The Chiro has helped his pain, decreased neck pain by 90%, and mid back pain by 50-60%. Husband doesn't have any functional back problems that we know of, so we attribute it to MS related pain. Either way, it has helped him.
And as I said on a prior post, in all honesty I can't say I am the biggest advicate for Chiropractic. In this case it appears to have helped a lot. As we are all different, I know we each have to weigh the options along with our doctors, and go from there.
Take care!
C
that makes me think of tyring to get a car with electrical problems diagnosed - it can take forever and always takes a ton of money to find the problem.
It's a nice quiet way for your brother to let everyone know he has done the research and that he cares.
~Laura
That is great, Corrie. Moments of undertanding and clarity like that are refreshing when you can often feel really alone with this disease. That this understanding came from your brother who is normally avoident (as you describe) makes is that much more meaningful. I had a similar experience with a friend about a year after I was dx'ed. Same thing, not much discussion about the specifics of MS, I didn't think she was interested in the nitty gritty so I didn't share much, and frankly, she's a bit of a gabber and I didn't want people discussing my situation before I'd yet come to terms with it myself. Anyway I guess I was trying to explain in general terms how it's a difficult disease in that no two cases are alike, and she said she understood because of it being a CNS disease and all the many functions that could be affected and location of lesions vs number/size of lesions, and relapses and progression, blah blah blah. I knew she was bright but her background isnt medical, it's engineering, and i knew i was the only one she knew with MS. I asked her how she knew so much about it and she said casually, Oh, when you were first dx'ed I bought a book about MS so I could read up on it and try to understand what you were dealing with. Wow, I'd had no idea. Then I felt bad for thinking that if I'd shared she would have gossiped about it vs just wanting to be there for me. I really underestimated her.

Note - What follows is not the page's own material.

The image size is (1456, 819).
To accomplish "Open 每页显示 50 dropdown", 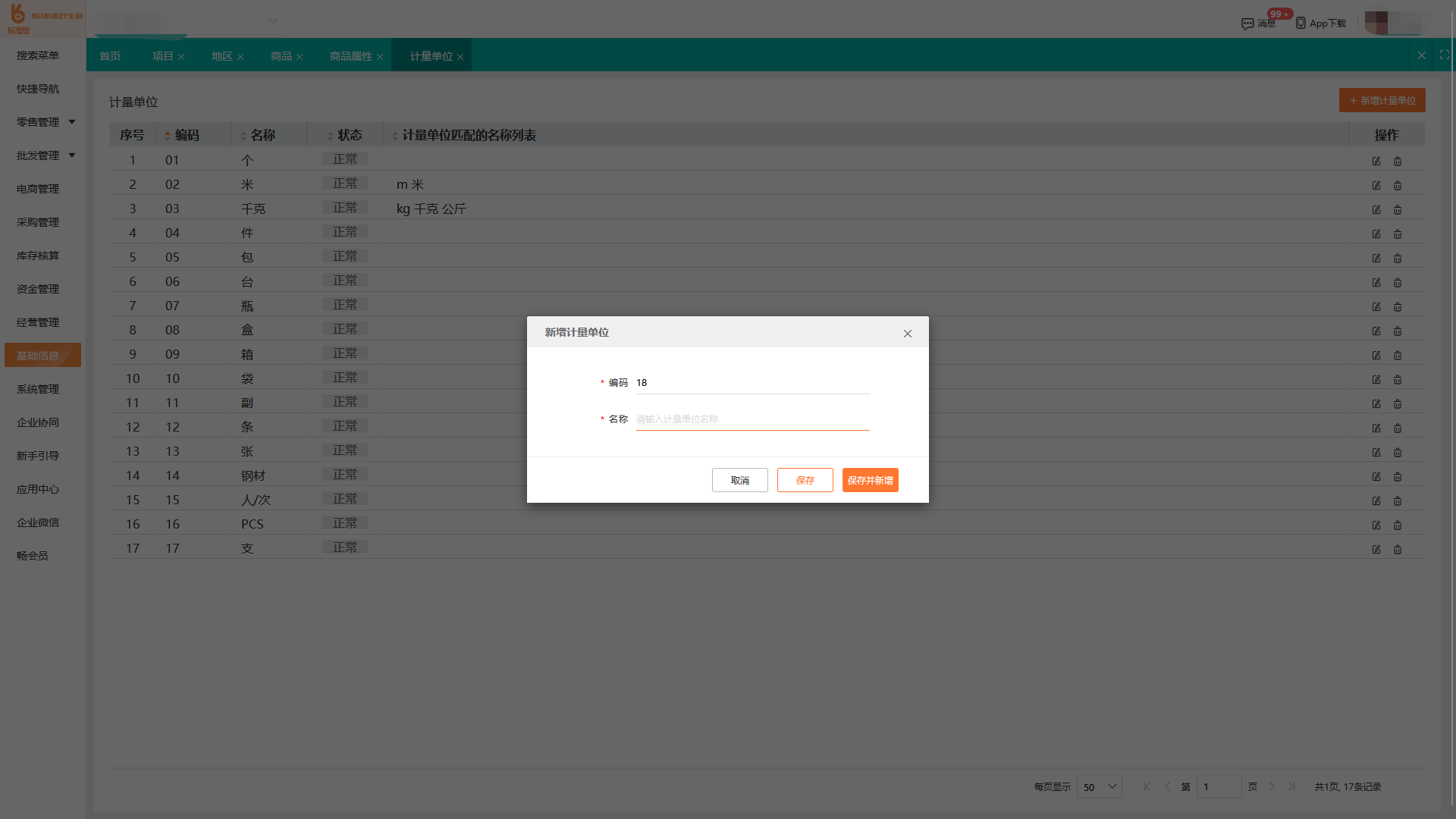I will point(1099,786).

What you wrote made me smile. It gives me hope that maybe my family will eventually speak up. I would have been very proud as well because you can clearly see he has invested some time into making that statement simple but accurate.
Take care,
Karry.
What a brilliant, yet simple way of describing a neurological problem. Mechanical problems can be "seen" yet electrical ones can't, and hence people's often lack of understanding too.
Poppy
well he's obviously put some thought into it, but sure summed it up in a very short sentence, I have to remember that one! Very well put!